Objective: Locate every line in the rows that contains the word "course" and copy each of those lines. Case counts.

Rows:
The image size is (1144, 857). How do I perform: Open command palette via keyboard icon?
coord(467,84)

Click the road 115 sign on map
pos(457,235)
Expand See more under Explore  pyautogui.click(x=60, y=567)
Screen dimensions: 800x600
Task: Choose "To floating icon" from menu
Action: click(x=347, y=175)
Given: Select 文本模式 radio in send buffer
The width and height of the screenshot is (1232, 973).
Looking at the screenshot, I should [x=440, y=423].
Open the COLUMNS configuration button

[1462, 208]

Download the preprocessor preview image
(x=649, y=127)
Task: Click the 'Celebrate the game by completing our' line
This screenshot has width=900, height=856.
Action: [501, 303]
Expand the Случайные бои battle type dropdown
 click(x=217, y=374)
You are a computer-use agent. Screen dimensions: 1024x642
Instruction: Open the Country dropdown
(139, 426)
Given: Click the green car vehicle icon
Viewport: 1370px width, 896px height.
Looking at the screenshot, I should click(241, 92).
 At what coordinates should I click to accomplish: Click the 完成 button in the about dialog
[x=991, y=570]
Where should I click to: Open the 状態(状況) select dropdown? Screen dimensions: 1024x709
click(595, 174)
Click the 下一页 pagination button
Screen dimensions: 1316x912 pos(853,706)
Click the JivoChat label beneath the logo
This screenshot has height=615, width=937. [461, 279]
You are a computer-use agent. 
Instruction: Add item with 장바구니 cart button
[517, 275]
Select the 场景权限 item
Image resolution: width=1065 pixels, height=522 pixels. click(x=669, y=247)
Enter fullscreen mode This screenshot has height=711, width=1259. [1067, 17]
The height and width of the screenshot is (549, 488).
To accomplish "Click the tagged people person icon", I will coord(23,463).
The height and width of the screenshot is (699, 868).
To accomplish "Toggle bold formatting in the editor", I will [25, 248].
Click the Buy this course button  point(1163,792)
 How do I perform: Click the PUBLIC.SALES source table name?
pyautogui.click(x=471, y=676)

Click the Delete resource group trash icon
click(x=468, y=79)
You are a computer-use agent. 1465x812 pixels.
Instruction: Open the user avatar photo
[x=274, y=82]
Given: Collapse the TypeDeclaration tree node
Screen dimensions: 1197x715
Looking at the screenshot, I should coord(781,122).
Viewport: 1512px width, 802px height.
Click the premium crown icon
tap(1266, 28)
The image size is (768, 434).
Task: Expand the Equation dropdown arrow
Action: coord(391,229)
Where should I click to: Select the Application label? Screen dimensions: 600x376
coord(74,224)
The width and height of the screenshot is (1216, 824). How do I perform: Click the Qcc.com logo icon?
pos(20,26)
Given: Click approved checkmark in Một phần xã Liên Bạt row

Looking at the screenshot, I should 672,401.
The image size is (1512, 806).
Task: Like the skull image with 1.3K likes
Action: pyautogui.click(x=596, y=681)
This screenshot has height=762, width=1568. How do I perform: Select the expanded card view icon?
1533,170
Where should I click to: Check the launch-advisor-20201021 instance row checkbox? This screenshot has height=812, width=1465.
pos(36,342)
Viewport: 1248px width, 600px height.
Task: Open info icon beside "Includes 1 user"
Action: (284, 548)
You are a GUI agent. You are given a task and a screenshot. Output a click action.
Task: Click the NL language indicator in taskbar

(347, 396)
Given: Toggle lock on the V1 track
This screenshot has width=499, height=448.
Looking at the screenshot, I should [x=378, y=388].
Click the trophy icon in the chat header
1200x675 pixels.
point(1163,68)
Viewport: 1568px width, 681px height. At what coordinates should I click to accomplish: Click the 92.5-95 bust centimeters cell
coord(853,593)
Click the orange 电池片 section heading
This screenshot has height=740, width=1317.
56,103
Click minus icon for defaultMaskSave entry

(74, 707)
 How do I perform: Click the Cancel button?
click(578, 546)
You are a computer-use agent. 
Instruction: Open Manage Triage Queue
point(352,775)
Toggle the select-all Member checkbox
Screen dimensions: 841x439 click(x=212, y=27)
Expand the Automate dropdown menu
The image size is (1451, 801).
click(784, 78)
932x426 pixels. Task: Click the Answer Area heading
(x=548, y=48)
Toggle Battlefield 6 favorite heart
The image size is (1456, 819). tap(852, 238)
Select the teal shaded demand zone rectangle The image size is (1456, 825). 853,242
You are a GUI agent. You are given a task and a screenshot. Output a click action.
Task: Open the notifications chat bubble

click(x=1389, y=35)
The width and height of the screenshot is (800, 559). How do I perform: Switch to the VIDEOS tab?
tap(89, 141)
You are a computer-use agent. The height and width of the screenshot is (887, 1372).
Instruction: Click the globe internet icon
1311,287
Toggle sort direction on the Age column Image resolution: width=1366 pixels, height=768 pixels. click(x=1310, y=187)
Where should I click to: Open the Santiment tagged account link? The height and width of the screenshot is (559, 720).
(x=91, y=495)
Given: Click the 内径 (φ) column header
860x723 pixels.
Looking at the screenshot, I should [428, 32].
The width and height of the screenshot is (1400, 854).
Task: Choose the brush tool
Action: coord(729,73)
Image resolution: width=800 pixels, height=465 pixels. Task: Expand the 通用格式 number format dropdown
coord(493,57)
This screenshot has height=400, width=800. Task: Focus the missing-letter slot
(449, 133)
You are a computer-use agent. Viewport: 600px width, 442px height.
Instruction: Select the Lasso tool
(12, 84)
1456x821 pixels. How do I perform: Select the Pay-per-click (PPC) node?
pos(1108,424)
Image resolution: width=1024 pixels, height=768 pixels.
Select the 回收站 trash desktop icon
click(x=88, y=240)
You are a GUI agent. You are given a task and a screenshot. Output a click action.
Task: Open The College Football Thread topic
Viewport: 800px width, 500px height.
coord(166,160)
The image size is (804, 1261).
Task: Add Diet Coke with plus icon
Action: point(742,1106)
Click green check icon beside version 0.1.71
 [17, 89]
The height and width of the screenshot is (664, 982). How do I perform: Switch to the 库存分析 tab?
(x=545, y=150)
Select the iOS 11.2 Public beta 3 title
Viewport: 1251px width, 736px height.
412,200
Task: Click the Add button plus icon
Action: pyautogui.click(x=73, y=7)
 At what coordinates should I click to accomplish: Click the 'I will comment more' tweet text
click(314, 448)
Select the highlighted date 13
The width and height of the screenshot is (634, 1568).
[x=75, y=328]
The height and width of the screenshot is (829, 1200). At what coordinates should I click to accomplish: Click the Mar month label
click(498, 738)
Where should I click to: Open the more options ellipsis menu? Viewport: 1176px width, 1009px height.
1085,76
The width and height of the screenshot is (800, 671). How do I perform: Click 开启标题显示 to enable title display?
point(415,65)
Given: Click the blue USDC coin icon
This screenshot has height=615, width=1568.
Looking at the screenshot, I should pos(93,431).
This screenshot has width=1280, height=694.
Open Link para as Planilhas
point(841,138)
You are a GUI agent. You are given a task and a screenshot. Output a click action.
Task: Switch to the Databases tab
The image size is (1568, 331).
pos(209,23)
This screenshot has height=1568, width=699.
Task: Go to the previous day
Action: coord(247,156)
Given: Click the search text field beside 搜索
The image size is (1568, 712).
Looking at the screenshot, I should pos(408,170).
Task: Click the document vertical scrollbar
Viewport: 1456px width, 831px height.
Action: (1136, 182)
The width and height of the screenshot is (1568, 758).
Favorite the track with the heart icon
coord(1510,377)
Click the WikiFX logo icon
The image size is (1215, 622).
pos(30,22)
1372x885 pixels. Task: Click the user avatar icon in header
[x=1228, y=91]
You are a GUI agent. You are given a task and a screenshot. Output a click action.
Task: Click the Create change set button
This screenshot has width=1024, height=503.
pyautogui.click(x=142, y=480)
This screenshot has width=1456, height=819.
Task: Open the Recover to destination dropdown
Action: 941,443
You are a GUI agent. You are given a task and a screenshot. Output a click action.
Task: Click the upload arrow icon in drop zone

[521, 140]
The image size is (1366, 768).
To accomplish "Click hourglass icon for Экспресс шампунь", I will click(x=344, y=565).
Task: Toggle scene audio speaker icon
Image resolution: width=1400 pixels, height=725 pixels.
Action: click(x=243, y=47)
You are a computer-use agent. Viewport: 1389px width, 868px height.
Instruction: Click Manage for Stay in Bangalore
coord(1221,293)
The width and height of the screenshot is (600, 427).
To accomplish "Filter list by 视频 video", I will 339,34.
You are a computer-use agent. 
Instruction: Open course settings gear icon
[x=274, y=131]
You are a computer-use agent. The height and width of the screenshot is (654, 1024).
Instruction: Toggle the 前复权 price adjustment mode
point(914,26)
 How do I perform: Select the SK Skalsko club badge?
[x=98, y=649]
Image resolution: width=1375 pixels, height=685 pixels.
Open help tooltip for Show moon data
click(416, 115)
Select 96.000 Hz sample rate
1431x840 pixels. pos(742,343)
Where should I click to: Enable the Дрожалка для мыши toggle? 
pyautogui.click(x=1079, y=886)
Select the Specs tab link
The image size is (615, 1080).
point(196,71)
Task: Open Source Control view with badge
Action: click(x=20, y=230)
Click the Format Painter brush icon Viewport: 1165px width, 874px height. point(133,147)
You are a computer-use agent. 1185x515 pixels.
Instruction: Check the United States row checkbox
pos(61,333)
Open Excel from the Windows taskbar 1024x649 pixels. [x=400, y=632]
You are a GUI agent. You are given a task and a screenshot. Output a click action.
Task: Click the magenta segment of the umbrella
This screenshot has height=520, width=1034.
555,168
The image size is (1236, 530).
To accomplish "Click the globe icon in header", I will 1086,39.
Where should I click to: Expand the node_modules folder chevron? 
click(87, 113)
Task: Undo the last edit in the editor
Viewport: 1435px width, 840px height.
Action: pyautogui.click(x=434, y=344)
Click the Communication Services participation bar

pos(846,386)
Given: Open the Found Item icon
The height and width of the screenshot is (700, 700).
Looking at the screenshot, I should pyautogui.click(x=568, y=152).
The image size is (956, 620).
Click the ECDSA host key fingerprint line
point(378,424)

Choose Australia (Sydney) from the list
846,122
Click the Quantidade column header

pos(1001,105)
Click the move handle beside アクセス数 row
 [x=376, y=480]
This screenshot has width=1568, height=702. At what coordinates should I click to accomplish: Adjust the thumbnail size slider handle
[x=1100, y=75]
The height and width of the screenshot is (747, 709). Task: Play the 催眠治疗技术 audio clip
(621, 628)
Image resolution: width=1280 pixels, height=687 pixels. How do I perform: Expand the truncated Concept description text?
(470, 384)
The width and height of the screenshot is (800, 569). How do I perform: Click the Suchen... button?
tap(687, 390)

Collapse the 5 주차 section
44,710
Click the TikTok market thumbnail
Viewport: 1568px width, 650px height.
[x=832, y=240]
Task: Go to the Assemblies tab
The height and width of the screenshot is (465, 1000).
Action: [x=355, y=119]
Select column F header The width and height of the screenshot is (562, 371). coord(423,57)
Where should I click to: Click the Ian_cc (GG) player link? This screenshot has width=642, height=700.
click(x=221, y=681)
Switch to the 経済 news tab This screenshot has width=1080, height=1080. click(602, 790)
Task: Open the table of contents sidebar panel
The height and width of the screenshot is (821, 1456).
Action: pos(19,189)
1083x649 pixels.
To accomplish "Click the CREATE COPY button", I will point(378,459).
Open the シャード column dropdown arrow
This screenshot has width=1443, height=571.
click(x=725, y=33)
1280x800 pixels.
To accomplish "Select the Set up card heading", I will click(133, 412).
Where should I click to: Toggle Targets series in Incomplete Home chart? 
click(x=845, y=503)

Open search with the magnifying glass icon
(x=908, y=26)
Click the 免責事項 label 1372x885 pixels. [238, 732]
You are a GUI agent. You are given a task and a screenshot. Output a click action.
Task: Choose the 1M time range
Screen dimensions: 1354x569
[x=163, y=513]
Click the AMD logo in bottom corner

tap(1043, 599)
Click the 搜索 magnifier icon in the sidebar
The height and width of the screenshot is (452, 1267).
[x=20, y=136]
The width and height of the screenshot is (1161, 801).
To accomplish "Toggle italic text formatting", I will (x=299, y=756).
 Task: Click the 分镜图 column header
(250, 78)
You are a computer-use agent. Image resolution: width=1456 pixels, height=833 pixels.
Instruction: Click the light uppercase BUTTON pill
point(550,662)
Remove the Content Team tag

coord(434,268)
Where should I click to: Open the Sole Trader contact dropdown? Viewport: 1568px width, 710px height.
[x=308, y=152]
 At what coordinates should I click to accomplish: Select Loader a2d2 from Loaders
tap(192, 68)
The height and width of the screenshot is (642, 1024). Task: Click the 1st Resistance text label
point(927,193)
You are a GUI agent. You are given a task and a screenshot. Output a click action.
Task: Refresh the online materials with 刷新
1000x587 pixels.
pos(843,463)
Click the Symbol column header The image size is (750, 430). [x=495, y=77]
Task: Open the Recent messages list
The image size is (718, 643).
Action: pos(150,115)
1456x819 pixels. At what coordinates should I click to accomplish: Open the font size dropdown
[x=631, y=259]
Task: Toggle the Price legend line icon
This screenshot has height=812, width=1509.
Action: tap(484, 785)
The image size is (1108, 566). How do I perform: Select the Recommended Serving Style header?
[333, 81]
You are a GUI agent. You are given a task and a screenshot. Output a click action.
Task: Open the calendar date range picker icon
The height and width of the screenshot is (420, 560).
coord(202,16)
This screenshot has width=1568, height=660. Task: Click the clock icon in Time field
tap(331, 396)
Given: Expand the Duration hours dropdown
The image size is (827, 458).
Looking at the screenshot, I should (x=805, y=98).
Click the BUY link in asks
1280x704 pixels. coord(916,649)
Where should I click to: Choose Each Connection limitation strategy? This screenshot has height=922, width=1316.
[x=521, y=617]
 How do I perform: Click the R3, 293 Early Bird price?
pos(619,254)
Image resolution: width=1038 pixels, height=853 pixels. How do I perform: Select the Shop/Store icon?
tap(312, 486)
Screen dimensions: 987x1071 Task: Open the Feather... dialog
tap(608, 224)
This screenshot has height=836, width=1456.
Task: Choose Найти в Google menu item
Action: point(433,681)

Full solution:
Click the Buy this course button  point(1163,792)
Instruction: Open course settings gear icon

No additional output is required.